Bucket List Girls inspire each other with ‘purposeful fun’
Published 12:00 am Sunday, May 17, 2015
SALISBURY — The founding of the “Bucket List Girls” probably started with Susan Linza. She wanted to go water-skiing one more time, and good friend Stacy Erb and her husband, Mike, offered up their ski boat — and patience.
Linza successfully completed her mission, and having Stacy join her in the water adventure, made it that much better.
Well, it started something. Linza, Erb and Clarissa Robinson — sometimes joined by Ruth Orsino — began doing things together that were more ambitious than their normal routines.
Last spring, they hiked a portion of the Appalachian Trail, climbing up a fire tower at the end to enjoy a magnificent view of the mountains. Just recently, they chartered a boat and spent a day reeling in catfish from a Santee Cooper River canal.
They participated in the Divas 5k Run to fight breast cancer in North Myrtle Beach, S.C., and rode an Amtrak train to Raleigh, where they each steered a Segway on a historical tour of the city.

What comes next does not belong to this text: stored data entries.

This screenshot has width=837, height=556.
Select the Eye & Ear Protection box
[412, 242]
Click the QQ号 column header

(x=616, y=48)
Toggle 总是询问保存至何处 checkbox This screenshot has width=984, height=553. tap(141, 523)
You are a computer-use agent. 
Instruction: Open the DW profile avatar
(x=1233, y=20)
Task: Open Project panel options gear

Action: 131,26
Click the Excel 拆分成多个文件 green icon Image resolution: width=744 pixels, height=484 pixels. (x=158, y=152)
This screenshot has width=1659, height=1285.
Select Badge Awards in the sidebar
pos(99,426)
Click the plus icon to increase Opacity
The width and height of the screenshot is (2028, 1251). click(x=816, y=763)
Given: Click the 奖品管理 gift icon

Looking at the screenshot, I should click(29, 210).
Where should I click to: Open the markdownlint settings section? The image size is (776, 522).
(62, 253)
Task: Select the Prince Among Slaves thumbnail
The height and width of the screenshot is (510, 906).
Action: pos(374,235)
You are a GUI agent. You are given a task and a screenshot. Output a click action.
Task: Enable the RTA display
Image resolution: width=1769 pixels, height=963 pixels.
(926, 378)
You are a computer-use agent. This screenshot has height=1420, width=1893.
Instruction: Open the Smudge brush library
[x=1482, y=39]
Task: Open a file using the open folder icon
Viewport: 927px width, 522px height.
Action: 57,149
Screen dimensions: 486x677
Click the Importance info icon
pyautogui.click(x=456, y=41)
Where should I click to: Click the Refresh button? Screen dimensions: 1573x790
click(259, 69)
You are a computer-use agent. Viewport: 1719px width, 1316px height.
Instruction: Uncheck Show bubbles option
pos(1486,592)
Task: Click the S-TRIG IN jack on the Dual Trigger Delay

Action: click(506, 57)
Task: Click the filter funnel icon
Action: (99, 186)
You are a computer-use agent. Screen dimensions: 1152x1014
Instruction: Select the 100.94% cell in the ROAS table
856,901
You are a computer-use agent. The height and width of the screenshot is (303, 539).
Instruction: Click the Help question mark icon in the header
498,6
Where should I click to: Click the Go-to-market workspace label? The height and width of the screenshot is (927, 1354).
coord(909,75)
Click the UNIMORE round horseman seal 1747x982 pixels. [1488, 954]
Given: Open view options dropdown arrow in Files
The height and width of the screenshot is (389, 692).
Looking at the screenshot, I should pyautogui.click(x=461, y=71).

On a trip to the U.S. National Whitewater Center in Charlotte, they navigated the many rapids and also flew tower to tower through the air on a zip line.
Over time, the women started calling themselves the Bucket List Girls.
“That’s the part I like the best — the ‘girl’ part,” Erb says.
Their adventures are things they are happy to take on before they die, but more important, they enjoy doing them together.
“It just takes a little more thought to have purposeful fun,” Robinson says, “but the reward is sweet.”
Linza, a Hefner VA Medical Center employee, says a lot of the younger women at the hospital who hear of the Bucket List Girls’ exploits live vicariously through her. They envy those kinds of friendship — the fun and camaraderie she has with the Bucket List Girls.
“For girls, it’s something you have to have,” Erb says. “It enriches your life so much.”
Linza thinks what the women are doing is a bit inspirational, too.
“Quit being a couch potato and do something,” Linza says. “Go out and have some fun. Life is too short.”
The Bucket List Girls also have found ways to combine their fun with good causes. Linza uses the Divas 5k Run as an example. While the walkers and runners are wearing pink boas and tutus as they participate — and sipping glasses of champagne when they finish — they’re also raising money and awareness in the fight against breast cancer.
“It was the first thing where we felt like we contributed something worthwhile outside of us having fun,” Linza says. “It was a first-class event.”
Linza already is thinking big for next year’s Divas Race. Through Wayne Mullis Travel, she is trying to organize a busload of 52 women from this area to travel to North Myrtle Beach for the race and the fun that goes with it. She already has 20 people on board.
The women stress their adventures aren’t designed as anti-husband trips, but things their husbands usually don’t want to do anyway. How many men want to run like divas, for example.
The women are in their 50s and 60s and also at the point in their lives where they are older, wiser and have the financial means to do this stuff together, Robinson says.
Linza says their various excursions really aren’t that expensive because they often can divvy up some of the costs, especially lodging if that comes into play.
Erb suggested the fishing excursion and staying overnight in a S.C. fish camp. “It wasn’t the Hilton, or anything like that,” Erb says, but she loved when the non-experienced Robinson told her, “You know, this fishing stuff is kinda relaxing.”
Robinson says her husband and their three sons already did the fish camp thing in years past, when she was happy to send them on their way without her. But now that she’s older and able to do it with friends, casting for catfish and staying overnight in pretty primitive lodging seemed a bit more exciting, Robinson says.
“It’s sweeter with girls, it really is,” she adds.
On their river adventure, Robinson ended up landing the first catfish of the day, then the biggest. Robinson laughs because, except for Erb, “we were fish out of water.”
Robinson particularly enjoyed their hiking trip in the mountains because “of the sense of sisterhood and that all three of us wanted the same goal.”
“The view was awesome, kind of exhilarating,” Robinson says.
Erb has been fighting Parkinson’s disease for 16 years, and a recent operation for deep brain stimulation was highly successful for her — so much so that Linza and Robinson don’t give her Parkinson’s a thought when they plan the next trip.
“I’ve gotten my life back,” Erb says.
Ideas for the next bucket list item often are hatched as the women are returning home from the latest exploit. In the near future, Linza wants to take the Bucket List Girls to her hometown of Pittsburgh, Pa., and show them all the sights.
Having successfully completed a 5k race, the women also have talked about participating in a half-marathon.
“I can’t wait to see what we do after Susan retires from the VA,” says Robinson, who along with Erb already is retired. “I have a lot of expectations, but if it ended tomorrow, it’s still been a sweet ride.”